Chief Executive Kozo Takahashi said he was not considering spinning off the company’s troubled display business and would continue making TVs in Japan, leaving investors doubting the company’s long-term viability.
“The current business model is not convincing,” said Mitsushige Akino, chief fund manager at Ichiyoshi Asset Management. “It has cutting-edge display technology but it’s not profitable.”
Under the deal, main lenders Mizuho Bank and Bank of Tokyo-Mitsubishi UFJ will inject a combined 200 billion yen ($1.7 billion) in a debt-for-equity swap.
Japan Industrial Solutions, a corporate turnaround fund owned by a consortium that includes the two banks, will also provide 25 billion yen in return for preferred shares.
But while its lenders signed off on the bailout, they did not view Sharp’s restructuring measures as complete. A senior official at one of Sharp’s main banks said the announcement lacked a solid turnaround plan for the display business.
“Consideration of more measures including possible mergers are necessary. That’s going to take time,” the banker said, declining to be identified due to the sensitivity of the matter.
Sharp, once Apple Inc’s most favoured supplier, posted an annual net loss of 222 billion yen, its third loss in four years, with Takahashi blaming a rapid deterioration in its operating environment in the second half.
He acknowledged management was also to blame for the loss but said he had no plans to step down, at least for the duration of the three-year restructuring plan unveiled on Thursday.
“Of course, if we hadn’t make mistakes we wouldn’t be in this situation,” he told a news conference. “I was central to making this medium-term plan, so I can’t possibly quit in the middle of it.”
He said the company would aim for a return to operating profit, setting a goal of 80 billion yen for the current year and 120 billion yen two years later.
Osaka-based Sharp, which gains much of its revenue from LCD screens and TVs, has tried to focus on high-end displays to protect its margins and avoid directly competing with smaller Asian rivals.

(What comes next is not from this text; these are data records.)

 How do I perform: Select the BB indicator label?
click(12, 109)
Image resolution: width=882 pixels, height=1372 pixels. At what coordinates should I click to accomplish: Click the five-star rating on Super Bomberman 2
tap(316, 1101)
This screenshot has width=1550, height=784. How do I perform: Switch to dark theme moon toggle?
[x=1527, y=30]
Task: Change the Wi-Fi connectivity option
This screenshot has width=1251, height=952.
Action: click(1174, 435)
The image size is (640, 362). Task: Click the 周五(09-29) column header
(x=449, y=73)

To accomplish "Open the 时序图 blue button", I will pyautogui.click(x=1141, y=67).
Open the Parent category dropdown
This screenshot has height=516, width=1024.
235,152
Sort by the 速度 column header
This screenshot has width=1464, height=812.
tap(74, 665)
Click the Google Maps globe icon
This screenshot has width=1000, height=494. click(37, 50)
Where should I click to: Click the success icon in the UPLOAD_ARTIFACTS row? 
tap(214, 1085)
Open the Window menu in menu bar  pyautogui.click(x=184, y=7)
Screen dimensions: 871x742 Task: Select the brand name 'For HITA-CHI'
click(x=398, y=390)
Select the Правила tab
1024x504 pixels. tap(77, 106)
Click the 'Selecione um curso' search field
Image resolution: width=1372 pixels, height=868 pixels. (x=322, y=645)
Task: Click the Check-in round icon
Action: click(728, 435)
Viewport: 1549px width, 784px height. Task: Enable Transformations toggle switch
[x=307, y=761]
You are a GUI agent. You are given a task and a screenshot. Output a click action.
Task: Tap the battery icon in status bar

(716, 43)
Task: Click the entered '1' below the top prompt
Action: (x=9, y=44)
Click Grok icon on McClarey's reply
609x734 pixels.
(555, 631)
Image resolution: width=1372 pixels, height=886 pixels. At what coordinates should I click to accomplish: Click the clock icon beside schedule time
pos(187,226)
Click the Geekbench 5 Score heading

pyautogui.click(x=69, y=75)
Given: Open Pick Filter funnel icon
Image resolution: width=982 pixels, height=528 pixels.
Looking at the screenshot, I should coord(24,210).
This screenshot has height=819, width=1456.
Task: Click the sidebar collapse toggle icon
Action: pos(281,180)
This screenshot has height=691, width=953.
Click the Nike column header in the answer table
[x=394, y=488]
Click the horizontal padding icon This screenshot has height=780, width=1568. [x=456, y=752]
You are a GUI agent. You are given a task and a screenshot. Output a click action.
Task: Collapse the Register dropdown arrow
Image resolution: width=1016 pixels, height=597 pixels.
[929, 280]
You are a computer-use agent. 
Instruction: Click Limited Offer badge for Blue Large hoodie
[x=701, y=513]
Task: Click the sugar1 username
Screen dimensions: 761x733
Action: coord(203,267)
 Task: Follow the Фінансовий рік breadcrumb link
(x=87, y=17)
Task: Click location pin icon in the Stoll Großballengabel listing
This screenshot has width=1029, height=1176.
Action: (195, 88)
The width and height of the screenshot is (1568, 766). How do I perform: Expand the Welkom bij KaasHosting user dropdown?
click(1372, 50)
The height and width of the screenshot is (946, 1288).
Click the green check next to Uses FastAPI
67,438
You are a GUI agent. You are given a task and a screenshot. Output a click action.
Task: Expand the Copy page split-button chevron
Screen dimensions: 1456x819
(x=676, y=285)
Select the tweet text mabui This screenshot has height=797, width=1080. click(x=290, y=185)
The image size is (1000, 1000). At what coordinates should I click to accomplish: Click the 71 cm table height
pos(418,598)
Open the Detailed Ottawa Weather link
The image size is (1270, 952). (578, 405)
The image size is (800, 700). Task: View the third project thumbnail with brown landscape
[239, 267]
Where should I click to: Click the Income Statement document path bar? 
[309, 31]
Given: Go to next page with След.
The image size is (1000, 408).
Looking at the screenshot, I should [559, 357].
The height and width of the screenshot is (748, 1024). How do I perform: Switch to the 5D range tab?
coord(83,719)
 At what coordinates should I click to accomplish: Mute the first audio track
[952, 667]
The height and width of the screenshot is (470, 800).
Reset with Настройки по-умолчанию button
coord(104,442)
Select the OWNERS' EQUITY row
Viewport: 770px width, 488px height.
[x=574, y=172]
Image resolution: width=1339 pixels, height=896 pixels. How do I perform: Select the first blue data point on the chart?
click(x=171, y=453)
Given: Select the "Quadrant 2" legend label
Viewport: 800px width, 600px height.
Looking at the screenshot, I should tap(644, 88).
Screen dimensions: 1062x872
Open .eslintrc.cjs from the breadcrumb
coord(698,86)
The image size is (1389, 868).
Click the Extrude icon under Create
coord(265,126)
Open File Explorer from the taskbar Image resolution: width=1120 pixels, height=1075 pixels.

But it has struggled to innovate sufficiently to keep commanding significant premiums from the likes of Apple. In addition to Chinese competitors, it has also faced unexpectedly strong competition from domestic rival Japan Display Inc and has been hit by a weaker yen.
In return for the funding, which will be used to repay debt and finance investments, Sharp will also sell its headquarters and said it might seek a partner for its TV business in North America.
That would follow the licensing of its TV brand in Europe to Universal Media Corp, effectively focusing the company’s resources on Japan and the rest of Asia.
Sharp also said it would reduce its capital to 500 million yen from over 120 billion yen to wipe out cumulative losses on its books - a move that paves the way for resumption of dividends and was seen as key to getting the banks to agree to a deal.
The shares closed on Thursday at 200 yen, down 1 percent on the day and down 25 percent for the year to date. Its market capitalisation has shrunk to 355 billion yen from a peak of 3 trillion yen in late 1999.